Reproduce, without any changes, the portion of the material that opens with the line containing "Click 打印本页 to" and closes with the line containing "will pyautogui.click(x=629, y=692).", both lines included.

>> BEGIN Entries provided

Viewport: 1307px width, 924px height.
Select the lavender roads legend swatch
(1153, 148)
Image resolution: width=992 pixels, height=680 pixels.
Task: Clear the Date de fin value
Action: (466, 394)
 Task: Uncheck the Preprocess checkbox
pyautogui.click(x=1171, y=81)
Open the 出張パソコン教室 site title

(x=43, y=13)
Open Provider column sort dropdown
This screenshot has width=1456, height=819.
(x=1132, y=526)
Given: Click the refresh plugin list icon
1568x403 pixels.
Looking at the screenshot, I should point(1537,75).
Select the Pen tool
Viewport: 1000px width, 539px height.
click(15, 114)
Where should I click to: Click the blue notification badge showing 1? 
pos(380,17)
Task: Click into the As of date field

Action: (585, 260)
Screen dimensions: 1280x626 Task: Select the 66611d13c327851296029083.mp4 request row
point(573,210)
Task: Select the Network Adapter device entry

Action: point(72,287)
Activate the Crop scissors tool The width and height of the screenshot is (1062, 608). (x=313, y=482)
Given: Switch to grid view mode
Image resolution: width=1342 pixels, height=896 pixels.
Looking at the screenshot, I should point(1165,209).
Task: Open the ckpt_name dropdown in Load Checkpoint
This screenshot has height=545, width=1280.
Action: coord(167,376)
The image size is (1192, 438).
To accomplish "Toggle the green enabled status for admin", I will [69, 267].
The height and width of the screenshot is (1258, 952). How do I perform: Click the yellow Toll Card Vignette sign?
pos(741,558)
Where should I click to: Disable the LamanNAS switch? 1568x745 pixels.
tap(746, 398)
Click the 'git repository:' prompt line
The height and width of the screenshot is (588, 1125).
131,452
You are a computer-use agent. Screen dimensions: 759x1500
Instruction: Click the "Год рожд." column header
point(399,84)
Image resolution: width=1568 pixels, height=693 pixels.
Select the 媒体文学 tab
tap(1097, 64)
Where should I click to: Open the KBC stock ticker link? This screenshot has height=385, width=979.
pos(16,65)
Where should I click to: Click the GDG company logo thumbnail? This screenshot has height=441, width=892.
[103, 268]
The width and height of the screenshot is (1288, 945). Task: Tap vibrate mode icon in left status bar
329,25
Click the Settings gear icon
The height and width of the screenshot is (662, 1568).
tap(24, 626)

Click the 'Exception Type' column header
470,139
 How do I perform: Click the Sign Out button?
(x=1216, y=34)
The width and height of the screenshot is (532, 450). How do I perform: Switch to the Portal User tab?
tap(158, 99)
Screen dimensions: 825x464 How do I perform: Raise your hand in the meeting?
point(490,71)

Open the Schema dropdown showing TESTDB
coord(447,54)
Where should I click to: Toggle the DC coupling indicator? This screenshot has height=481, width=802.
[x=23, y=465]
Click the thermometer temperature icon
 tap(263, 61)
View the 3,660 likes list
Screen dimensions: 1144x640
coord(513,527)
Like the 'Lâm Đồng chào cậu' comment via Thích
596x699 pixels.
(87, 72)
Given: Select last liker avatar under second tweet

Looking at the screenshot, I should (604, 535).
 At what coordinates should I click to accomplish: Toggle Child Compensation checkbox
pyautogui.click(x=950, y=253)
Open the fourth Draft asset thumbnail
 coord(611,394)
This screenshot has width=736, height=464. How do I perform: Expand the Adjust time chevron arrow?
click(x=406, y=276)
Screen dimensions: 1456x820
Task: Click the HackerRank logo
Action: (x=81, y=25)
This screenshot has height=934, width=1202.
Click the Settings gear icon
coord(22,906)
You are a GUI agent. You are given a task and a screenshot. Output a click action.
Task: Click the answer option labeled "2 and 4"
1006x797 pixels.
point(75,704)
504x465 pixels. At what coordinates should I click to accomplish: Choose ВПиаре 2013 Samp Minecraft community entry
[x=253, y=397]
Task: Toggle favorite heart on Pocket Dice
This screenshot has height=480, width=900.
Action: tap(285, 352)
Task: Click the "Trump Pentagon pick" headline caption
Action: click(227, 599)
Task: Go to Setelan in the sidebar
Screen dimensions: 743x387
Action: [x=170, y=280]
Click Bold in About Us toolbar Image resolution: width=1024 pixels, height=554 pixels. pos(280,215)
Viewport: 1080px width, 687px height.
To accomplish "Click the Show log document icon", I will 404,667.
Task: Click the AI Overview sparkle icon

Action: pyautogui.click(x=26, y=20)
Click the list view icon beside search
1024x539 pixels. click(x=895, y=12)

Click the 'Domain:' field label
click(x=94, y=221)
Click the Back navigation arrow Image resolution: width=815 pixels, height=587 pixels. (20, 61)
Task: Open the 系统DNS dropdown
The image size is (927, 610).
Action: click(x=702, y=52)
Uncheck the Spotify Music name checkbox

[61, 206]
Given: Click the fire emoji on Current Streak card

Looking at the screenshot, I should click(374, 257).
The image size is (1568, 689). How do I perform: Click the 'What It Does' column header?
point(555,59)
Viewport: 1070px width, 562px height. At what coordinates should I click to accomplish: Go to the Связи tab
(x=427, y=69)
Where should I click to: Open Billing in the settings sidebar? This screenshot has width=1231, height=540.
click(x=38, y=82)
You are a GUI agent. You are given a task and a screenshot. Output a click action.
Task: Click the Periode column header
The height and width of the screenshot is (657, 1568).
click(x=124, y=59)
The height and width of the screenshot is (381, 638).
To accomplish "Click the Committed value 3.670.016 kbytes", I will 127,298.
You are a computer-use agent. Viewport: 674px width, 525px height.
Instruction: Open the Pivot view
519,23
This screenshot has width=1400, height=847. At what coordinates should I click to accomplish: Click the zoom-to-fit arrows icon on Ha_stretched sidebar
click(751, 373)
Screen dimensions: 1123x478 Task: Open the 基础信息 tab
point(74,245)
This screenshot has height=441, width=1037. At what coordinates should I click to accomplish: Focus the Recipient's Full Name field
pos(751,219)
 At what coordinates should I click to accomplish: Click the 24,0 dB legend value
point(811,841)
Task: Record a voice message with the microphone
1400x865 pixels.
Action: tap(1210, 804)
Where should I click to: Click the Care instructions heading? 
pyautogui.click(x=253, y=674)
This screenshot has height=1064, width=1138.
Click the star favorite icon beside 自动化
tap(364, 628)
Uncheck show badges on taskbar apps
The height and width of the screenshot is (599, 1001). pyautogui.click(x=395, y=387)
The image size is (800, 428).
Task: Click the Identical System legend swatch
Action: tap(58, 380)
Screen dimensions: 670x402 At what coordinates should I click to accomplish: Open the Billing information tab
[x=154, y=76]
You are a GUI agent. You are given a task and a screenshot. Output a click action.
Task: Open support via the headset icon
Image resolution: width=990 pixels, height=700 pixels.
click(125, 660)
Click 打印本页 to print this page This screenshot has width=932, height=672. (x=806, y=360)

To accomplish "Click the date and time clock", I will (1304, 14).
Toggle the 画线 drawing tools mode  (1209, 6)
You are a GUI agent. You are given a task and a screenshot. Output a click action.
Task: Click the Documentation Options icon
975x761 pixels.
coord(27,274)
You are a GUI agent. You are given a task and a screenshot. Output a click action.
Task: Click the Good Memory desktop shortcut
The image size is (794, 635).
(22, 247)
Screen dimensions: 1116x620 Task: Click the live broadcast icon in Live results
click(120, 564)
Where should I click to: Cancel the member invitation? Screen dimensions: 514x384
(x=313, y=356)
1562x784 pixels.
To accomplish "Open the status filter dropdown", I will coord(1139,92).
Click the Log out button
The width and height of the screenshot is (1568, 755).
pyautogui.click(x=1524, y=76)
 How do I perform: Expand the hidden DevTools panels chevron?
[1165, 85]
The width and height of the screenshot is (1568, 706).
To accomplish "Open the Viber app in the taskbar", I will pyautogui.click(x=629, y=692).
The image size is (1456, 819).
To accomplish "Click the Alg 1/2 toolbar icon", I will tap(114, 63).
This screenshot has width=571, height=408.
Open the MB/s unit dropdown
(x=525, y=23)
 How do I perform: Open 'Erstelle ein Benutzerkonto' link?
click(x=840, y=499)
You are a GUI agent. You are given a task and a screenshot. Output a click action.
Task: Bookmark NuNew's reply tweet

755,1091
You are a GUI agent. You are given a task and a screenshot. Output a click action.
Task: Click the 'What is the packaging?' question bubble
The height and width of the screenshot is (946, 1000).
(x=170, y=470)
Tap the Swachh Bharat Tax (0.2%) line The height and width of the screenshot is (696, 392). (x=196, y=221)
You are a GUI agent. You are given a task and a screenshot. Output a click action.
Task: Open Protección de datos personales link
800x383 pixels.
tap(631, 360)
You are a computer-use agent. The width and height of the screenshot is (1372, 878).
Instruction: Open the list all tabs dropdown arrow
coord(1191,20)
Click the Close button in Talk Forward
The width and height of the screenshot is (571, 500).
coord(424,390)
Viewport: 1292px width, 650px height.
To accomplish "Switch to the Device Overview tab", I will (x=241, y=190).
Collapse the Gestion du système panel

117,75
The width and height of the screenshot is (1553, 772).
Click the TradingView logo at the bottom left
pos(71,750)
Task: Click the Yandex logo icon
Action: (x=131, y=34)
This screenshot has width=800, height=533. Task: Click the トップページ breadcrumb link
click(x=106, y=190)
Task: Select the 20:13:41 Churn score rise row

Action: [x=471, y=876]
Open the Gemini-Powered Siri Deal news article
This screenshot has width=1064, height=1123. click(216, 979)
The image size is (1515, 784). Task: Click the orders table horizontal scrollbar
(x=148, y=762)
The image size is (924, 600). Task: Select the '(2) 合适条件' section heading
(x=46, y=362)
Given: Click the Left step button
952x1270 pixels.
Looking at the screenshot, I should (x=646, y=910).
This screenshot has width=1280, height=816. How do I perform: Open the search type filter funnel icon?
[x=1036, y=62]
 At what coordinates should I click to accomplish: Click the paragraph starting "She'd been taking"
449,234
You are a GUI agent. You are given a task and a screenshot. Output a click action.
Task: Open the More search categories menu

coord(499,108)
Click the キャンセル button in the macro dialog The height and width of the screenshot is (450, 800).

>> END Entries provided

## The response
Click 打印本页 to print this page This screenshot has width=932, height=672. (x=806, y=360)

To accomplish "Click the date and time clock", I will (1304, 14).
Toggle the 画线 drawing tools mode  (1209, 6)
You are a GUI agent. You are given a task and a screenshot. Output a click action.
Task: Click the Documentation Options icon
975x761 pixels.
coord(27,274)
You are a GUI agent. You are given a task and a screenshot. Output a click action.
Task: Click the Good Memory desktop shortcut
The image size is (794, 635).
(22, 247)
Screen dimensions: 1116x620 Task: Click the live broadcast icon in Live results
click(120, 564)
Where should I click to: Cancel the member invitation? Screen dimensions: 514x384
(x=313, y=356)
1562x784 pixels.
To accomplish "Open the status filter dropdown", I will coord(1139,92).
Click the Log out button
The width and height of the screenshot is (1568, 755).
pyautogui.click(x=1524, y=76)
 How do I perform: Expand the hidden DevTools panels chevron?
[1165, 85]
The width and height of the screenshot is (1568, 706).
To accomplish "Open the Viber app in the taskbar", I will pyautogui.click(x=629, y=692).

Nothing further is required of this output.